9. If (n + 3)! = 56 X (n+1)!, find the value of n.

Answer

**step1** Understanding the problem

The problem asks us to find the value of 'n' given the equation involving factorials: $$(n + 3)! = 56 \times (n+1)!$$. We need to find the whole number 'n' that makes this equation true.

**step2** Understanding factorials

A factorial of a whole number, indicated by an exclamation mark ($$!$$), is the product of all positive whole numbers less than or equal to that number. For example:
$$4! = 4 \times 3 \times 2 \times 1 = 24$$
$$5! = 5 \times 4 \times 3 \times 2 \times 1 = 120$$

**step3** Expanding the factorial terms

We can expand the factorial terms in the equation.
The term $$(n+3)!$$ means the product of all whole numbers from $$(n+3)$$ down to 1.
We can write $$(n+3)!$$ as:
$$(n+3) \times (n+2) \times (n+1) \times (n) \times ... \times 1$$
Notice that the part $$(n+1) \times (n) \times ... \times 1$$ is exactly $$(n+1)!'$$.
So, we can express $$(n+3)!$$ using $$(n+1)!$$ as:
$$(n+3)! = (n+3) \times (n+2) \times (n+1)!$$

**step4** Substituting into the equation

Now, we substitute this expanded form of $$(n+3)!$$ back into the given equation:
The original equation is: $$(n + 3)! = 56 \times (n+1)!$$
Substituting our expanded form, we get:
$$(n+3) \times (n+2) \times (n+1)! = 56 \times (n+1)!$$

**step5** Simplifying the equation

We see that the term $$(n+1)!$$ appears on both sides of the equation. Since factorials of positive integers are always positive values, $$(n+1)!$$ is not zero. This means we can divide both sides of the equation by $$(n+1)!$$ without changing the equality.
Dividing both sides by $$(n+1)!$$ simplifies the equation to:
$$(n+3) \times (n+2) = 56$$

**step6** Finding two consecutive numbers whose product is 56

The simplified equation $$(n+3) \times (n+2) = 56$$ tells us that we are looking for two consecutive whole numbers whose product is 56. This is because $$(n+3)$$ is exactly one more than $$(n+2)$$.
Let's list the products of consecutive whole numbers until we find 56:
$$1 \times 2 = 2$$
$$2 \times 3 = 6$$
$$3 \times 4 = 12$$
$$4 \times 5 = 20$$
$$5 \times 6 = 30$$
$$6 \times 7 = 42$$
$$7 \times 8 = 56$$
We found that the two consecutive numbers are 7 and 8, and their product is 56.

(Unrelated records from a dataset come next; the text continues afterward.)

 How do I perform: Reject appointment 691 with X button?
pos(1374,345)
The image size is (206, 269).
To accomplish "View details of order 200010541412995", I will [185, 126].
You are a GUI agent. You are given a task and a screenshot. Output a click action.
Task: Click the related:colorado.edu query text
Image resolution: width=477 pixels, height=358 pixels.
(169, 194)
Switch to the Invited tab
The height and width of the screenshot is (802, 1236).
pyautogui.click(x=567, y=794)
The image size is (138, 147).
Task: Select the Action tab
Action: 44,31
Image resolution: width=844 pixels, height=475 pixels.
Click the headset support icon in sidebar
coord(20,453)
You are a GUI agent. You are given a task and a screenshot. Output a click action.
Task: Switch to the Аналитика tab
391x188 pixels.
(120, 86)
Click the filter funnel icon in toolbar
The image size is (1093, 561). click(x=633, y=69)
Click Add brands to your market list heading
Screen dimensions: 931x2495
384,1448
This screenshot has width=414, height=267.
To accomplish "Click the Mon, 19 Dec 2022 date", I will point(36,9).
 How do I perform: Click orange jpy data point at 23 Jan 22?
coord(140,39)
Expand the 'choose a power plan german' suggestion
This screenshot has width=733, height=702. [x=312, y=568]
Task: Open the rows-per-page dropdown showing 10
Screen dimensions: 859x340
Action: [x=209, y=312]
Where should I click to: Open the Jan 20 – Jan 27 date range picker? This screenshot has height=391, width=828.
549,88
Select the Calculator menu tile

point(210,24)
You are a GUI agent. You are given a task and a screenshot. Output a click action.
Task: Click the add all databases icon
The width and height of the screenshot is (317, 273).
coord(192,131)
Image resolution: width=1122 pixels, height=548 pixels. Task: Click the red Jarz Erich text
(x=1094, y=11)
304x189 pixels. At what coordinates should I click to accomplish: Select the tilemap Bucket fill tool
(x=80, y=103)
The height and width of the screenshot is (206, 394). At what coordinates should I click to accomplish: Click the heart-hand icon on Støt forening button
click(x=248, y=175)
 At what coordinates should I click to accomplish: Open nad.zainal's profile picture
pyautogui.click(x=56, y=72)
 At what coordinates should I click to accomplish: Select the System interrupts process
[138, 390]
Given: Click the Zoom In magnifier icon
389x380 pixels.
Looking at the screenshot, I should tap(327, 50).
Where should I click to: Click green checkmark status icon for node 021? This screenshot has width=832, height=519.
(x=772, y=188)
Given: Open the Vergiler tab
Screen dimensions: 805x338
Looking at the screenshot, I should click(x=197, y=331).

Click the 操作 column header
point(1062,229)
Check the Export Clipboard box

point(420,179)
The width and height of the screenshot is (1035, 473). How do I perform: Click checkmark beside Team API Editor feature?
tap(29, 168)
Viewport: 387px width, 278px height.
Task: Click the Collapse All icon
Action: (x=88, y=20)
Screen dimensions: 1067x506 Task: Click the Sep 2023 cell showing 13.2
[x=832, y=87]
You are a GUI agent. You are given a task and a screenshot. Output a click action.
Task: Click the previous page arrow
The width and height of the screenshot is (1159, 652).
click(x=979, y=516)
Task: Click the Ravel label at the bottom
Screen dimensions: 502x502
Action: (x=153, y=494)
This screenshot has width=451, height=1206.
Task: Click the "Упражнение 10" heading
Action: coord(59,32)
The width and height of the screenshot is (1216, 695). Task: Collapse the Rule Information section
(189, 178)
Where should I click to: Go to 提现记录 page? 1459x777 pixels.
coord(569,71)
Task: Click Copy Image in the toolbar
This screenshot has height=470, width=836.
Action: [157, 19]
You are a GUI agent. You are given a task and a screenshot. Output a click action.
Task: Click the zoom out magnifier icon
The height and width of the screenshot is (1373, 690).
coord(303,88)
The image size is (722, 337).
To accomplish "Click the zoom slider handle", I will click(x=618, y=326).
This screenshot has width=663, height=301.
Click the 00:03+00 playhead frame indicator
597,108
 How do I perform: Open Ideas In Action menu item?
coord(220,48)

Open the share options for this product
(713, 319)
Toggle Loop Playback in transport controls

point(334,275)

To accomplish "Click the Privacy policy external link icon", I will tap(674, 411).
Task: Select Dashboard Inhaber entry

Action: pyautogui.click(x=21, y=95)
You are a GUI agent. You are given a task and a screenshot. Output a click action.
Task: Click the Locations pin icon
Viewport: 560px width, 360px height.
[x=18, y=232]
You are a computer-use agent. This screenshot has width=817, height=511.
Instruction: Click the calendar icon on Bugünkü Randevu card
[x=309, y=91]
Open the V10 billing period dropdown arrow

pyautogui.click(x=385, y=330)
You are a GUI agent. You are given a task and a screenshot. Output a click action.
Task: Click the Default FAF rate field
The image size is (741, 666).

**step7** Determining the value of n

From the previous step, we know that $$(n+3) \times (n+2) = 56$$ and we found that $$8 \times 7 = 56$$.
This means we can match the terms:
The larger number, $$(n+3)$$, must be 8.
So, $$n+3 = 8$$.
To find 'n', we subtract 3 from 8:
$$n = 8 - 3$$
$$n = 5$$
We can also check this with the smaller number: $$(n+2)$$ must be 7.
So, $$n+2 = 7$$.
To find 'n', we subtract 2 from 7:
$$n = 7 - 2$$
$$n = 5$$
Both approaches confirm that the value of 'n' is 5.